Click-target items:

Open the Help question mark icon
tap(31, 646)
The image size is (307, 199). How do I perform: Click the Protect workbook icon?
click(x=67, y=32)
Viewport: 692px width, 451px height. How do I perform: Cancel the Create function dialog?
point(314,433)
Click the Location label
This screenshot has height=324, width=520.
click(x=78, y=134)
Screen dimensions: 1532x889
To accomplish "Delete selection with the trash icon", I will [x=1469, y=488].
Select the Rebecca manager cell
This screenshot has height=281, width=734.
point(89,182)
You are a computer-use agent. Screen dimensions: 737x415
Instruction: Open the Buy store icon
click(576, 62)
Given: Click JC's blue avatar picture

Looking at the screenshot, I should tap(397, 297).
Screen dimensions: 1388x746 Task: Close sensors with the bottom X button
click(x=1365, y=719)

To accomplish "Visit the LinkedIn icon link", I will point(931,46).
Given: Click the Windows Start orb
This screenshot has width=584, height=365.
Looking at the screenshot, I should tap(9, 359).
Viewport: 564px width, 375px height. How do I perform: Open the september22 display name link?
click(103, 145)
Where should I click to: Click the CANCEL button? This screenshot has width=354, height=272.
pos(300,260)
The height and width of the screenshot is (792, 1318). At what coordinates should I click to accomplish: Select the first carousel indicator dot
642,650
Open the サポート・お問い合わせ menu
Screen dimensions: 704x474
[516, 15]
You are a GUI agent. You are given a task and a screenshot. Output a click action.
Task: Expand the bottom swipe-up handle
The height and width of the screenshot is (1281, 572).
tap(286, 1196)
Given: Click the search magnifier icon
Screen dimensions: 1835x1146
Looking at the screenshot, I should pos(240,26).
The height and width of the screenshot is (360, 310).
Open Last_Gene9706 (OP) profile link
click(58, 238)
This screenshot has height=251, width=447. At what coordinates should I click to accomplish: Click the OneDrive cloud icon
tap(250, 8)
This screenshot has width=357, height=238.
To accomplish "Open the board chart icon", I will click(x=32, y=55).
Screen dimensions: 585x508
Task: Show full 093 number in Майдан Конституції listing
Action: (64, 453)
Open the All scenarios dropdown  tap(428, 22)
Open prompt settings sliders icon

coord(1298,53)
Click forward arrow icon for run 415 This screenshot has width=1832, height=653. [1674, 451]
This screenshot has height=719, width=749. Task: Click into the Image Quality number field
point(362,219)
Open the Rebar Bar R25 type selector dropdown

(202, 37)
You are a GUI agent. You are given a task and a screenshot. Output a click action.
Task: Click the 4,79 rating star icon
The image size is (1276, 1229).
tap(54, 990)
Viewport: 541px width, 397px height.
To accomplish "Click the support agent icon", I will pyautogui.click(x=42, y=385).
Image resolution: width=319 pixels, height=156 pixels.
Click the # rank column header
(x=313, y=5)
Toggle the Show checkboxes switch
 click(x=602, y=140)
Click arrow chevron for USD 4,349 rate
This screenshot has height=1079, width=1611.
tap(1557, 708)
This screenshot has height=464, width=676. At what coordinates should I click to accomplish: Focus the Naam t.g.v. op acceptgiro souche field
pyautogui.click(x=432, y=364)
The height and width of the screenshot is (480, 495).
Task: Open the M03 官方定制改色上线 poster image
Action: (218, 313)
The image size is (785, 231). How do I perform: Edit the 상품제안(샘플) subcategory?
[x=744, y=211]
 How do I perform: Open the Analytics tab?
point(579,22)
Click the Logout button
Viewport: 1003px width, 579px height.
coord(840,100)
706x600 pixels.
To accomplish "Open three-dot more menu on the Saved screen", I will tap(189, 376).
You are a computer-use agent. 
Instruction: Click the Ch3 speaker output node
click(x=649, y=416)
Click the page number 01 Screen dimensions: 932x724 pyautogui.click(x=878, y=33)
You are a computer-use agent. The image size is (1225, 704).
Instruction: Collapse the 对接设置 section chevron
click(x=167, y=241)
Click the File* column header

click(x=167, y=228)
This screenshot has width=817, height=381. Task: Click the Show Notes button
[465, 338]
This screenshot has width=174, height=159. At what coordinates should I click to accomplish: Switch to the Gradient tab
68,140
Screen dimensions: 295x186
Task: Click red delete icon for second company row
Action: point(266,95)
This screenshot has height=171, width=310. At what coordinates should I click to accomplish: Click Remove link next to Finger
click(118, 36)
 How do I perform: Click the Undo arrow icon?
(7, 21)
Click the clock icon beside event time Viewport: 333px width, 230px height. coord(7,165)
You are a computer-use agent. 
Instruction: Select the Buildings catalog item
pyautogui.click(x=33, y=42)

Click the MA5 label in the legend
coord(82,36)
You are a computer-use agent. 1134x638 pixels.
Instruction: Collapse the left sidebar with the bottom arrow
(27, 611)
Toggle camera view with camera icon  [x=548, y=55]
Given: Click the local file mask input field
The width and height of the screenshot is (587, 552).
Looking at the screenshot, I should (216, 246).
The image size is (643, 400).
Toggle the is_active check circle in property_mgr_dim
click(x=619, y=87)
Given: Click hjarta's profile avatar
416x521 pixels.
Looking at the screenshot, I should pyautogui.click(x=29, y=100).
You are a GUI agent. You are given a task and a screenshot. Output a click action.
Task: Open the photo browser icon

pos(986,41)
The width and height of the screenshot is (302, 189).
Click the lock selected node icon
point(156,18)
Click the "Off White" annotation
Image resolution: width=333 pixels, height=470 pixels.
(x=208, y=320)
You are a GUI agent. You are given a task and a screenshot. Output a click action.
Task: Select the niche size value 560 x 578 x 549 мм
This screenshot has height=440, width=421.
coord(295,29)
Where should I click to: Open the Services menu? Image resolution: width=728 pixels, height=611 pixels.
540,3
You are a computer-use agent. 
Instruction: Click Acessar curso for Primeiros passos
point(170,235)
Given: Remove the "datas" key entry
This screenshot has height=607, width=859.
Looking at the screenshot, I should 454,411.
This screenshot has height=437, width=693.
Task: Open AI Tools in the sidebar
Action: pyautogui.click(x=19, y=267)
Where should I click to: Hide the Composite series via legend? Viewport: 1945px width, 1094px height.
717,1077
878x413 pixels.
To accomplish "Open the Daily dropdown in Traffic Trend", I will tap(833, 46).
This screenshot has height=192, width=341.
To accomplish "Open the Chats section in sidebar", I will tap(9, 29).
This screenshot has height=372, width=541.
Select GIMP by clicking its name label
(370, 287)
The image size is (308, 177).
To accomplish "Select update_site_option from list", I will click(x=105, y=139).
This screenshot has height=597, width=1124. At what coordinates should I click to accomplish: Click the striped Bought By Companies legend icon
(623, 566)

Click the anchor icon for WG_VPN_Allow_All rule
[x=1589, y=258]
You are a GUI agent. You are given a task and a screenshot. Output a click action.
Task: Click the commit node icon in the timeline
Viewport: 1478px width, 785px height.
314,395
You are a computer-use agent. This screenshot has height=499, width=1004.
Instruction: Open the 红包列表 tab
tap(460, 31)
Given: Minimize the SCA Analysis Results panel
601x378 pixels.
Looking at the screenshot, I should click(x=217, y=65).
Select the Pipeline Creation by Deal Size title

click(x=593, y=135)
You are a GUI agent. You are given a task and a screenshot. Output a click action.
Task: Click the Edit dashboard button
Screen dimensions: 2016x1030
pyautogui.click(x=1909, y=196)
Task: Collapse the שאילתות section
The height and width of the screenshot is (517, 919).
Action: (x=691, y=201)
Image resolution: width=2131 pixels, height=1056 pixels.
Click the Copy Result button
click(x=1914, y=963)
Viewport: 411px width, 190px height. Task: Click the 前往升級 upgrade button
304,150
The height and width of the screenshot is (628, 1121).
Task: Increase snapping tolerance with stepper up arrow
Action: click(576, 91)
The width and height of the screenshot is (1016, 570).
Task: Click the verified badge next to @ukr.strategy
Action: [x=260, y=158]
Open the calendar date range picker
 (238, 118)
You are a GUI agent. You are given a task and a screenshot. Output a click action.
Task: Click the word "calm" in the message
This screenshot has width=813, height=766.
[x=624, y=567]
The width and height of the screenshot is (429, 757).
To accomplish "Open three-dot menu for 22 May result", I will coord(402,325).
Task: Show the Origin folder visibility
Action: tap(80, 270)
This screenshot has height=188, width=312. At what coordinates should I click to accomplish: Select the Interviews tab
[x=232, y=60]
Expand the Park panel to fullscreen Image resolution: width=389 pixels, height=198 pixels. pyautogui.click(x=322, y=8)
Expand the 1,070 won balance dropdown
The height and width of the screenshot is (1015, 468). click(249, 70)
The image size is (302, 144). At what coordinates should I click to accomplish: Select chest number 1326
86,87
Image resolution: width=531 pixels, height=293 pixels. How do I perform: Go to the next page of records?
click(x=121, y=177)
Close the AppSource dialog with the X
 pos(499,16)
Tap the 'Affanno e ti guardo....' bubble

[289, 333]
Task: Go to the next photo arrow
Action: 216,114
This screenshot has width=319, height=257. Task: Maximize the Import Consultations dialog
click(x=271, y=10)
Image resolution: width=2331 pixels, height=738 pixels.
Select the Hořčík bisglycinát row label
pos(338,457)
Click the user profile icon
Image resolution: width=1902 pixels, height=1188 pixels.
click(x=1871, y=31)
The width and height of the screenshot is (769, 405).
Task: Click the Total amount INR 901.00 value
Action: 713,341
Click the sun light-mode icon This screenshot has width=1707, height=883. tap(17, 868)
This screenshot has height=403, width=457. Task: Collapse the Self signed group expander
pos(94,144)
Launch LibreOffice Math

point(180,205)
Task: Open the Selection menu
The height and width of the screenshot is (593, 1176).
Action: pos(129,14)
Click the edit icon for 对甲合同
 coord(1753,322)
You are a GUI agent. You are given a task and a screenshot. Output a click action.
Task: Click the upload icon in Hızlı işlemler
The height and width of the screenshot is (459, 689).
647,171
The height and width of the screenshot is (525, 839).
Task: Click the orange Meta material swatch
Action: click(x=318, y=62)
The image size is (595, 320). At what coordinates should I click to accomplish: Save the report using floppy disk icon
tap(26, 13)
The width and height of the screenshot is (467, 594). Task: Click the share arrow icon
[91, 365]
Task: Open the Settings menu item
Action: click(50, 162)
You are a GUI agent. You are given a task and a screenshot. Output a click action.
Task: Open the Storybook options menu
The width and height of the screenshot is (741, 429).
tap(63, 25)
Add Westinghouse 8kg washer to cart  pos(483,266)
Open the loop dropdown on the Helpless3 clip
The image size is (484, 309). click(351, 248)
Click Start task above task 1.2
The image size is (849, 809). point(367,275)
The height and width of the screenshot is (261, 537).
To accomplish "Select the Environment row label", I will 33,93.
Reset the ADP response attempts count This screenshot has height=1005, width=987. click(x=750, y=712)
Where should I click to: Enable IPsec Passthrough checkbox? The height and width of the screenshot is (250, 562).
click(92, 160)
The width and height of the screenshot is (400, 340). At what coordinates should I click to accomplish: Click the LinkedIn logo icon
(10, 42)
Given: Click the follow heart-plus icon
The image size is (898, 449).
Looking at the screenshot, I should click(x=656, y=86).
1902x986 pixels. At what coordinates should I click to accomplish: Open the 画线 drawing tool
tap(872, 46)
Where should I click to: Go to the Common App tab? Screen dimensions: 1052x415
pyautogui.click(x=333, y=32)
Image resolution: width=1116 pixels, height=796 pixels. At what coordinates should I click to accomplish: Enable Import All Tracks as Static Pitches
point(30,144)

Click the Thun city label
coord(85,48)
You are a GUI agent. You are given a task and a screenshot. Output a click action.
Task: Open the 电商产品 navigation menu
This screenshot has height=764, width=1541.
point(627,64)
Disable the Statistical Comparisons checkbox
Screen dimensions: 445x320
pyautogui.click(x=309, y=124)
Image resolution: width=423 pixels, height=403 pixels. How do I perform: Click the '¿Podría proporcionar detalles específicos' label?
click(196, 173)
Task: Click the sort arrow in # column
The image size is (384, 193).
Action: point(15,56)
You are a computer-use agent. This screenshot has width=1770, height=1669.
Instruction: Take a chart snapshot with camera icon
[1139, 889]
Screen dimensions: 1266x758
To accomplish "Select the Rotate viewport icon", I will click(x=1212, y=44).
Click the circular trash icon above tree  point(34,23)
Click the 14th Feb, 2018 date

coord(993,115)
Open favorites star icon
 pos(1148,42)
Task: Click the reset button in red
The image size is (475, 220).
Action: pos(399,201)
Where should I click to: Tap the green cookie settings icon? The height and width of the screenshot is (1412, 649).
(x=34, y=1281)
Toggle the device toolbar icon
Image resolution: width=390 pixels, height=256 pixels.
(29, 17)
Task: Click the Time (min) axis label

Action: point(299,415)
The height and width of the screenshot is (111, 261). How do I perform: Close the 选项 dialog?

PROBLEM | Gather every line of the items above that contains the word "panel", copying each line in full. Case counts.

FINAL RESULT |
Given: Minimize the SCA Analysis Results panel
Expand the Park panel to fullscreen Image resolution: width=389 pixels, height=198 pixels. pyautogui.click(x=322, y=8)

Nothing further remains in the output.